Ad avere la grande idea è stata la delegazione italiana della Umbro, storica marca sportiva inglese che ha vestito per decenni anche la nazionale dei Tre Leoni, una delle grandi favorite alla vittoria dell’Europeo 2020 secondo le sempre più popolari quote dei siti di scommesse specializzate sul calcio. Dopo l’Inghilterra, dunque, ecco che la prestigiosa marca britannica vestirà anche una squadra con un’impronta umana e sociale piuttosto marcata. Molti dei calciatori della NoWalls, infatti, provengono da tanti paesi del Mediterraneo e dintorni nei quali la situazione politica non è delle più agevoli. Per loro poter vivere in Italia, e soprattutto giocare a calcio, rappresenta la possibilità di vivere meglio e potersi sfogare con la loro passione. Lo sport trascende sia le frontiere sia le classiche dinamiche della vita di tutti noi, ed è per questo che la creazione di squadre del genere, come la NoWalls o la realtà napoletana dell’Afro-Napoli United, sono un riflesso delle nuove tendenze solidarie stabilite in Italia. In entrambi i casi, dunque, il calcio è stato utilizzato come veicolo di integrazione sociale. Partendo dal basso e dunque dalle passioni più popolari, come appunto è il pallone, si sono creati dei nuclei di persone che coesi e uniti hanno vinto la loro partita anche fuori dal campo. Si tratta, insomma, di due esempi vincenti di come lo sport sia riuscito a fare un exploit al di là degli eventi e dei campionati mainstream come possono essere la Champions League o i campionati nazionali.

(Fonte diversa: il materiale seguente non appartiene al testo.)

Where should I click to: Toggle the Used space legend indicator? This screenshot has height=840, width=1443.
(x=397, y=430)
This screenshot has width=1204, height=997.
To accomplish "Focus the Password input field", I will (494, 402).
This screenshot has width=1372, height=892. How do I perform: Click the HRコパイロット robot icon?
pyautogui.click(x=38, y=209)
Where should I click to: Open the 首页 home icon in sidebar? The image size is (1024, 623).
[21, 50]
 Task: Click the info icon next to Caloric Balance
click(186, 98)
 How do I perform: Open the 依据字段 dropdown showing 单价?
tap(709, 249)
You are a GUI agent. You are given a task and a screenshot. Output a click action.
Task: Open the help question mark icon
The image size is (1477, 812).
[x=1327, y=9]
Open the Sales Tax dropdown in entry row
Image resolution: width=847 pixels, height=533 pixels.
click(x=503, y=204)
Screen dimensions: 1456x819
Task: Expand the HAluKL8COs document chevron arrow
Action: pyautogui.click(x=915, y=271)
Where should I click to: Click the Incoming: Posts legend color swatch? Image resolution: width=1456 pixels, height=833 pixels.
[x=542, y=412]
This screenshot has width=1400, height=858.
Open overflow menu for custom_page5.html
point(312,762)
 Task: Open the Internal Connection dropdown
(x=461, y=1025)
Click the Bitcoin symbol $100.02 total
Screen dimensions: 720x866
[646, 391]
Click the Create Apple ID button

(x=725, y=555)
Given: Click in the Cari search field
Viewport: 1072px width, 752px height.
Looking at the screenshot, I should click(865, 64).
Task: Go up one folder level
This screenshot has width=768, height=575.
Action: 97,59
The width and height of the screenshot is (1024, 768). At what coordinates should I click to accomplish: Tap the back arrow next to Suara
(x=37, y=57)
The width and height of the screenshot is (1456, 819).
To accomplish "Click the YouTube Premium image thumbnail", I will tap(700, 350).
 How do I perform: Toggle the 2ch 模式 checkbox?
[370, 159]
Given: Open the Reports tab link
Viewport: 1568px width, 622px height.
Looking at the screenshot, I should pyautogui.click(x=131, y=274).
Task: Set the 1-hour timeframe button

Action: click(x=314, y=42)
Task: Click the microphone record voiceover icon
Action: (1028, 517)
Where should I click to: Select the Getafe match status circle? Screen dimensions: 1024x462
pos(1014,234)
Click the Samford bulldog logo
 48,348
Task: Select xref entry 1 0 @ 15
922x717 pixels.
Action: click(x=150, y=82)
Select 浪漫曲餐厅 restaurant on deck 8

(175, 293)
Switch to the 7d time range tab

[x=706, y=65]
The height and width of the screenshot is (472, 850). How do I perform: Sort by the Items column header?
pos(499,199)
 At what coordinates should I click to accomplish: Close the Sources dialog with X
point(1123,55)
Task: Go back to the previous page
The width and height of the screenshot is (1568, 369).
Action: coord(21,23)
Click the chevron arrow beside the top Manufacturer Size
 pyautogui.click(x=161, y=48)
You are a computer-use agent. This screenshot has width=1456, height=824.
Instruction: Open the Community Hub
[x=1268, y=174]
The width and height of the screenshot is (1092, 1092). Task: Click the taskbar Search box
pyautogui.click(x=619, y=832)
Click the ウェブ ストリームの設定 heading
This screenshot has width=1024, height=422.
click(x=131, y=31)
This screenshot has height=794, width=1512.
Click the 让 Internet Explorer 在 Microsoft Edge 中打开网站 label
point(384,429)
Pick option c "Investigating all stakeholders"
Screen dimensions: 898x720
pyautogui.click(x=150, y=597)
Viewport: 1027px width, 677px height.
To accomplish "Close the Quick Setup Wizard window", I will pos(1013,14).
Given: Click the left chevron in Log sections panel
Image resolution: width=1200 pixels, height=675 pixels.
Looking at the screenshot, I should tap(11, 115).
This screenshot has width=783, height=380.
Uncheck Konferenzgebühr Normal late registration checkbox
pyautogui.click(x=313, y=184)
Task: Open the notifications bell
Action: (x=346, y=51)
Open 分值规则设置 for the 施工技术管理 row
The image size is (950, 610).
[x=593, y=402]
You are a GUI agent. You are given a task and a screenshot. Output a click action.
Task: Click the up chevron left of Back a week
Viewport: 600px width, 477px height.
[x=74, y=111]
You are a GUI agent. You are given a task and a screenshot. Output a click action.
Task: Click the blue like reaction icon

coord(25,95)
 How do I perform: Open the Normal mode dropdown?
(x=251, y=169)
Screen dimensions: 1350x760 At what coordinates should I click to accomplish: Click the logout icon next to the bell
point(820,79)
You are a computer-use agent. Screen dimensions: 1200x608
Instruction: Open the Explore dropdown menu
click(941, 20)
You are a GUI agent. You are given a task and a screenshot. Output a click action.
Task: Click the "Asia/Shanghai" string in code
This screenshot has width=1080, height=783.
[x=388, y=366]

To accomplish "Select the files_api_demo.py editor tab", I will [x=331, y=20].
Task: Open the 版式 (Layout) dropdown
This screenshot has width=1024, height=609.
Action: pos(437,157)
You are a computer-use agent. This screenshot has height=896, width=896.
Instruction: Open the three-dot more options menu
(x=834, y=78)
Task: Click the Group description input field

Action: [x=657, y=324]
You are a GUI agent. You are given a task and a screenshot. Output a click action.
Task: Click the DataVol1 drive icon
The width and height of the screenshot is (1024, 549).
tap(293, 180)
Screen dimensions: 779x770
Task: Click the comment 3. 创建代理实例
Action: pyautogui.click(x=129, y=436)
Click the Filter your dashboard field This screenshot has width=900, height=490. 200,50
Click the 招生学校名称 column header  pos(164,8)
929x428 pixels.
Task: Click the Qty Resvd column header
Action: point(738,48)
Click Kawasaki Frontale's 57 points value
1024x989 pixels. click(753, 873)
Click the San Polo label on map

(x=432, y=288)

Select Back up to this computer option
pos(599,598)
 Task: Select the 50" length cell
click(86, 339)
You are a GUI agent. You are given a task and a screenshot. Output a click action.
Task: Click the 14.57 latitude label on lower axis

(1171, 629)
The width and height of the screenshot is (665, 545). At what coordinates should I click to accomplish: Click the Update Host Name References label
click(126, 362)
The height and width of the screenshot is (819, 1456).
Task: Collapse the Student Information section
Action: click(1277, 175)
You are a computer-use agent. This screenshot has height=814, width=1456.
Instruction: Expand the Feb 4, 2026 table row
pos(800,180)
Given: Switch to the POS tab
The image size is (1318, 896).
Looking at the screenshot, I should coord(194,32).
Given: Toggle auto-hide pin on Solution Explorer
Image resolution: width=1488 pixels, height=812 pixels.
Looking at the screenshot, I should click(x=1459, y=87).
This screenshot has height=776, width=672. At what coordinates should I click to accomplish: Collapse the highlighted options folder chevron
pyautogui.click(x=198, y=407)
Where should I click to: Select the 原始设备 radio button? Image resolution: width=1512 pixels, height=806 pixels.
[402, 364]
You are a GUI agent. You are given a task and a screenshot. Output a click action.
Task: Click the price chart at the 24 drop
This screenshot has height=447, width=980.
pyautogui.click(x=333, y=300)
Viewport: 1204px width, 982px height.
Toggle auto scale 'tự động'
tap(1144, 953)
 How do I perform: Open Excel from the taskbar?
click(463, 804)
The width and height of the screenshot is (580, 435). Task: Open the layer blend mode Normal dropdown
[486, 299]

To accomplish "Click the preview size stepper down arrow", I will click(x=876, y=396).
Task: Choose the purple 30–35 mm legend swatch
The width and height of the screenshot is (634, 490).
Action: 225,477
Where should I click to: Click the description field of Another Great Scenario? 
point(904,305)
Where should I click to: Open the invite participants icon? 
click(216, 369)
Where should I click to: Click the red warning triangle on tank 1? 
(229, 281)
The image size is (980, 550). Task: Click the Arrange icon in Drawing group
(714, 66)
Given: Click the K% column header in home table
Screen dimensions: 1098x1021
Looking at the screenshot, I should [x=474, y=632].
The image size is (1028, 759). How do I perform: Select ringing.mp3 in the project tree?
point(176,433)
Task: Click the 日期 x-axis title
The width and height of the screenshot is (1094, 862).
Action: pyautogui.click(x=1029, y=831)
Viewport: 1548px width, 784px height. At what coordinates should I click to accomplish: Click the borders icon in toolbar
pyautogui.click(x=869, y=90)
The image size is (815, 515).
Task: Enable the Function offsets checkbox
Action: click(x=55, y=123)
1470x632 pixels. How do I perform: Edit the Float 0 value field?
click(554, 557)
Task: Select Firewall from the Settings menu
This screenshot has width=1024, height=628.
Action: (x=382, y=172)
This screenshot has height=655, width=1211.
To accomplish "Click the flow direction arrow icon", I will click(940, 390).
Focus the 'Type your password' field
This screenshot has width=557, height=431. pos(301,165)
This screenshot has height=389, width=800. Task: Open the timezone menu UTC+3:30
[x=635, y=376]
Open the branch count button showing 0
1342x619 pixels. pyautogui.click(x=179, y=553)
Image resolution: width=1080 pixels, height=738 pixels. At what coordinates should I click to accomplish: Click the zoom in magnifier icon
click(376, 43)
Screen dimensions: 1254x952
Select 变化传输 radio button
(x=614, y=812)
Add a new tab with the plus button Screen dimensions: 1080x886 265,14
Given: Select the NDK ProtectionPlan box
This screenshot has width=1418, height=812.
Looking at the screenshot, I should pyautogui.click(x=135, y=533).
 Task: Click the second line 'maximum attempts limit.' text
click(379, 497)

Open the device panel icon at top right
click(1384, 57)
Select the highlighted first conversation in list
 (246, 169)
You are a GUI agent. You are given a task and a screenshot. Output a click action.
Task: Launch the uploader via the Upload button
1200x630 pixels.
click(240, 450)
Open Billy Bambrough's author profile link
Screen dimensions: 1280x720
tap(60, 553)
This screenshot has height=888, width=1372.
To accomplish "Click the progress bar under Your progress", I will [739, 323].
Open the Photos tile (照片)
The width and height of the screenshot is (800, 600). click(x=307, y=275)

Al di là dell’esempio della Umbro, quello di Marc Gasol è forse ancora più importante, dato che si tratta di uno sportivo in attività. Il cestista dei Memphis Grizzlies, a 33 anni, si è prodigato ad aiutare la truppa della Ong Proactiva Open Arms in occasione di un’operazione di salvataggio di una serie di migranti la cui nave stava affondando. Con un tweet molto diretto il cestista catalano ha voluto sensibilizzare il mondo intero facendo inoltre i complimenti a coloro che lavorano continuamente nel sociale.
Lo sport, insomma, anche in tempi politici e sociali complicati, trascende dalla mera funzione di spettacolo e intrattenimento. E a volte si rivela essere una fucina di umanità senza eguali.